We’re living in an economy where digital interactions have soared and customer experience has overtaken product and price as the key brand differentiator.

Its easy to publicly be an advocate of customer experience, but many decision makers still doubt its real value. Especially with the approaching economic downturn the most appealing strategy is usually to try and maintain revenue at any cost. As current tools for measuring customer experience often fail to calculate ROI or show a clear link to business value, it can be a battle to get initiatives to improve customer focus prioritised in decision making.

However studies show that the quality of a company’s customer experience (CX) influences not only the success during an economic upswing, but also its ability to successfully navigate a downturn: during the 2009 recession CX-leaders in US companies actually saw a 6.1% rise in cumulative returns where as CX-laggards fell close to 60%.

It is also shown that resilient companies who successfully came through the economic downturn not only reduced operating costs earlier in the recession cycle, but also focused on maintaining loyalty among high-value customers. After all, one in three customers will leave a brand they are loyal to after one bad experience.

Survey-based measurement systems no longer meet the demands of today’s companies

In the experience economy overshadowed by the looming downturn and complex business challenges, there’s no more relying on surveys and contact reasons in getting the customers’ voice into decision making.  

However, according to McKinsey the ageing survey-based measurement systems still form the backbone of customer focus: a study showed that in 2020 as many as 93% of US companies used a survey-based metric (ie. CSAT or CES) as their primary means of measuring CX performance — but only 15 % were fully satisfied and 6 % expressed confidence that their measurement system enables both strategic and tactical decision making. 

The following were listed as the most common and critical shortcomings of survey-based measurement systems:

Indeed, as important as surveys are as a means to conduct research, they do not serve well as management tools.

Survey-based measurement systems do not meet the demands of todays companies

Contact reason categorisation is another ambiguous and in all honesty, inadequate method to inform and improve decision making. Manually selected contact reasons are a responsibility of call center employees who often are required to undertake many different tasks that often take place in a stressful environment, dealing with problematic customers and being under managerial pressure.

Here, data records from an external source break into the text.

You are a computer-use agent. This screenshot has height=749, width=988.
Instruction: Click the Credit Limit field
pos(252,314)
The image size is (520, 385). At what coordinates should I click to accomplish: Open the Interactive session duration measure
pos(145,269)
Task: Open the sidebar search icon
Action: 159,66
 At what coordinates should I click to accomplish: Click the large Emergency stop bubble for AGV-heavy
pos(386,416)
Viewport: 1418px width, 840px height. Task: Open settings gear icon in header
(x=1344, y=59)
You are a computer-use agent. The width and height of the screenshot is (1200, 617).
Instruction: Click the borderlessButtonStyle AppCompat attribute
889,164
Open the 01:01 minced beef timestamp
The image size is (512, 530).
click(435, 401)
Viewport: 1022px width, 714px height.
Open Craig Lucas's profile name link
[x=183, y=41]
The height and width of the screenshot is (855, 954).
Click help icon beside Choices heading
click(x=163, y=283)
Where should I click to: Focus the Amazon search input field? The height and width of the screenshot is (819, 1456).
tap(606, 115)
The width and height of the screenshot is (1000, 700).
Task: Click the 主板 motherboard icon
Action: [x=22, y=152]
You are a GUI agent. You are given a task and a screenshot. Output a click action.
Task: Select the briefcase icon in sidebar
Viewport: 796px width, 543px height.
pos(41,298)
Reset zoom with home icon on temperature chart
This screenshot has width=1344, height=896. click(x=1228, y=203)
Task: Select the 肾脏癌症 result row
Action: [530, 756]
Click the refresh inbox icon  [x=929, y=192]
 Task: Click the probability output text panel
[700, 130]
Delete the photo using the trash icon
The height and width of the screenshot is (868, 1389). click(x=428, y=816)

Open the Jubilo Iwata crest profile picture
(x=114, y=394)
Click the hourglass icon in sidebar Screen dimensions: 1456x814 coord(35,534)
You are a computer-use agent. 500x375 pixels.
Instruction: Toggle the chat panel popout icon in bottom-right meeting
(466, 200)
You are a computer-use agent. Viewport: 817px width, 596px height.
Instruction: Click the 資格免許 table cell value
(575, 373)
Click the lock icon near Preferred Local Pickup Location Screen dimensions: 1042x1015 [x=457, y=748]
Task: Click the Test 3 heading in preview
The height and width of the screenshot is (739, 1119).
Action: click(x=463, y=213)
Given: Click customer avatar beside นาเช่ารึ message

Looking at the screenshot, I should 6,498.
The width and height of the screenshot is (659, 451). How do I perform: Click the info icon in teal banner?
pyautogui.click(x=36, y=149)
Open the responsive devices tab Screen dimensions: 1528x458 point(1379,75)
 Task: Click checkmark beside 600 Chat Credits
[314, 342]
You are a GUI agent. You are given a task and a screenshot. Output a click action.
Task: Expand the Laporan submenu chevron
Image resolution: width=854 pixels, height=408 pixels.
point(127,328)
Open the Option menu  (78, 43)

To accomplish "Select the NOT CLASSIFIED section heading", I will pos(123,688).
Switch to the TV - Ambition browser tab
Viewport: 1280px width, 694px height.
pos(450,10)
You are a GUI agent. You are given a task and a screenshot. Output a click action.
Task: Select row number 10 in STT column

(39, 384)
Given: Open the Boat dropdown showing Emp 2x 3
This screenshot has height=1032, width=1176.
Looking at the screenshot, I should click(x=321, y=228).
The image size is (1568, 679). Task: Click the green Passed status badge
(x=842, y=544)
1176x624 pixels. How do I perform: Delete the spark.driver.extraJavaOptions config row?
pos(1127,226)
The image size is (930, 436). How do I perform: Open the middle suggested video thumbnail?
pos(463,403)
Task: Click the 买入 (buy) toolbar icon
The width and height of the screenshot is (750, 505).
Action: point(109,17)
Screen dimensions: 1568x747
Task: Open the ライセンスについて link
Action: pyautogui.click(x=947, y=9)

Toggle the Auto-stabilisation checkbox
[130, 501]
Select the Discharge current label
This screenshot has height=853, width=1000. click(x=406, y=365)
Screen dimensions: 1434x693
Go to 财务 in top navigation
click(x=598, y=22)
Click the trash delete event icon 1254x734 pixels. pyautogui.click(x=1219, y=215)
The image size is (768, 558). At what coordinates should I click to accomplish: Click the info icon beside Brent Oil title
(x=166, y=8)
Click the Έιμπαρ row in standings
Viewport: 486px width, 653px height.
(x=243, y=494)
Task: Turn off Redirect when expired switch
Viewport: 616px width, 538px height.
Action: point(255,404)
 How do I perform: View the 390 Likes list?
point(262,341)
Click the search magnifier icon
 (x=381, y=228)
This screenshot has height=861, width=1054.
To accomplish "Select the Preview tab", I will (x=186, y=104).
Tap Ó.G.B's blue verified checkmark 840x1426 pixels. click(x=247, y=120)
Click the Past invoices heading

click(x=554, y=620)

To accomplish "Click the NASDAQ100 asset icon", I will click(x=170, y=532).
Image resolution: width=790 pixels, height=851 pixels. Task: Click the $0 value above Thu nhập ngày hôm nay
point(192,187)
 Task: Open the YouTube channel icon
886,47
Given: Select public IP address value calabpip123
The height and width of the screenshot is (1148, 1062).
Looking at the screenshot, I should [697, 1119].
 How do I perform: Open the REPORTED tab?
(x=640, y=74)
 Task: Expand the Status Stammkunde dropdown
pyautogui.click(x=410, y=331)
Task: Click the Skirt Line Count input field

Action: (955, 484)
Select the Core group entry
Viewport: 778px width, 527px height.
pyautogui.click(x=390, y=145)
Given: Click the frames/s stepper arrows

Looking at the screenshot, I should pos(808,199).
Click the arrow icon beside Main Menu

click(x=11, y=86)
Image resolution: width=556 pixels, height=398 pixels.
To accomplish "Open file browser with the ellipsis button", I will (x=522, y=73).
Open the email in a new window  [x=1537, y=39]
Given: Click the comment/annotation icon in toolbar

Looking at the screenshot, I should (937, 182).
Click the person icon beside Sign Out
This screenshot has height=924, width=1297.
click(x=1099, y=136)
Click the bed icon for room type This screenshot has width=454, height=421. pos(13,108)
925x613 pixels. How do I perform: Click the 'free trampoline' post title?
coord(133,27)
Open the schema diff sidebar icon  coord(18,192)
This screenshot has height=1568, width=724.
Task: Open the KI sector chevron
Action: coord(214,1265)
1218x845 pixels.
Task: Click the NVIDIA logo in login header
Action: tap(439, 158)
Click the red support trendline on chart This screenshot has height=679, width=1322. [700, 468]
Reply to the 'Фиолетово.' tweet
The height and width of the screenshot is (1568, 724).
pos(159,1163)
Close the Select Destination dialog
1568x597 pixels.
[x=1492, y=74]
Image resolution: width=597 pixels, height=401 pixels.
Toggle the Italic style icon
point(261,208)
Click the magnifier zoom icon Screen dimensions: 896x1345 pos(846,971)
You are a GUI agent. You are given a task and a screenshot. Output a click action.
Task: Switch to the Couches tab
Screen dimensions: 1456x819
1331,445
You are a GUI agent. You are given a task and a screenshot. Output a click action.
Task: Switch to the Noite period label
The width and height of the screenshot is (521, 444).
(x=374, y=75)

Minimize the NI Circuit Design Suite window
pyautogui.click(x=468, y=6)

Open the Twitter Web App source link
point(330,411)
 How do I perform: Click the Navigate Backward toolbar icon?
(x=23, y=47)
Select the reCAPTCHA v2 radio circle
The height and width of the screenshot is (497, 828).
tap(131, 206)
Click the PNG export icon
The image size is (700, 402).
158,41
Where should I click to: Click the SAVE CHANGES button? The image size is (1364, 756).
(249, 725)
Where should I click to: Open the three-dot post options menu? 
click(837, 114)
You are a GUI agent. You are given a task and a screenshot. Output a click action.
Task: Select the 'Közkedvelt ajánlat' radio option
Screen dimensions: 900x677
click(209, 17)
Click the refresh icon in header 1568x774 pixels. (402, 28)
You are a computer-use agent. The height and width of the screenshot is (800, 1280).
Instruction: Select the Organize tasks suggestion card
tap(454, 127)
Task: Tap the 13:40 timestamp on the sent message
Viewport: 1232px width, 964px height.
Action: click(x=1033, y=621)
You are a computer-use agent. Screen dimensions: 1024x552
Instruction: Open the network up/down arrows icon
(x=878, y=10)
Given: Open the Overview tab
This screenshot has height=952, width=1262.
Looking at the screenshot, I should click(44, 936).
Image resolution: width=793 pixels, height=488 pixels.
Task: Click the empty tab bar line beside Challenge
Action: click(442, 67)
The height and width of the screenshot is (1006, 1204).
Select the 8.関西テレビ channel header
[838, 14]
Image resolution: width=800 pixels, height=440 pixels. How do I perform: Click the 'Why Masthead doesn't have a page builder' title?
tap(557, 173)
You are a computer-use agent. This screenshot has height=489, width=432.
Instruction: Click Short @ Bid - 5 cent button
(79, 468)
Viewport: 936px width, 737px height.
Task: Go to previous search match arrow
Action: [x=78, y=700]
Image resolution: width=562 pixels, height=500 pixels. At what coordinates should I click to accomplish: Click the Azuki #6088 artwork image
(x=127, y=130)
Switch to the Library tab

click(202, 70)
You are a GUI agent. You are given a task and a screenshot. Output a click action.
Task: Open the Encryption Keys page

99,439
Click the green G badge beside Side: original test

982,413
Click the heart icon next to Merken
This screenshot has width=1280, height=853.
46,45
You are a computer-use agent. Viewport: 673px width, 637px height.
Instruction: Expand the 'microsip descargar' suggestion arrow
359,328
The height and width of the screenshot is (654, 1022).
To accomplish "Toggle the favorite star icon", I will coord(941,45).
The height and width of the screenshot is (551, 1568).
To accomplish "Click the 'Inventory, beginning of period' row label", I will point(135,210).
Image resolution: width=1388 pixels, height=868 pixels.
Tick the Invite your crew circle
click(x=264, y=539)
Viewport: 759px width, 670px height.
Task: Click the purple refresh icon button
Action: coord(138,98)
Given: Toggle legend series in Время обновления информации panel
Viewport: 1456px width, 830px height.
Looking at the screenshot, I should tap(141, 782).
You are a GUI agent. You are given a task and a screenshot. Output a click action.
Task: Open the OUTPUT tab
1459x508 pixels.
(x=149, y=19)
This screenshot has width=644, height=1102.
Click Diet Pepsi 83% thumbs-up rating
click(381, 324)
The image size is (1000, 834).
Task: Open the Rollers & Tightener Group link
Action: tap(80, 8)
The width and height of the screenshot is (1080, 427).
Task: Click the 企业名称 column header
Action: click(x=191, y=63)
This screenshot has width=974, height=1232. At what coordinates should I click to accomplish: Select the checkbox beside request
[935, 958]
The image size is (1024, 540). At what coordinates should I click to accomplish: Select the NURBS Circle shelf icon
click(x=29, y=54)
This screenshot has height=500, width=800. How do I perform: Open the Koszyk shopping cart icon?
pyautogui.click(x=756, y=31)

Manually selected contact reasons not only are biased, but they also fail to produce detailed and quantifiable data on what actually influences customer satisfaction or dissatisfaction.

However, it is worth noting that todays companies and organisations have a wealth of almost completely unused data for deriving deep insights and to connect with their customers’ reality. Existing customer interaction data could and should be used to produce outstanding customer experience and to gain desirable business outcomes that come with it; reduce churn, boost revenue, and lower cost to serve.

Instead of asking, start listening

As stated in a McKinsey article: Why use a survey to ask customers about their experiences when data about customer interactions can be used to predict both satisfaction and the likelihood that a customer will remain loyal or even increase business?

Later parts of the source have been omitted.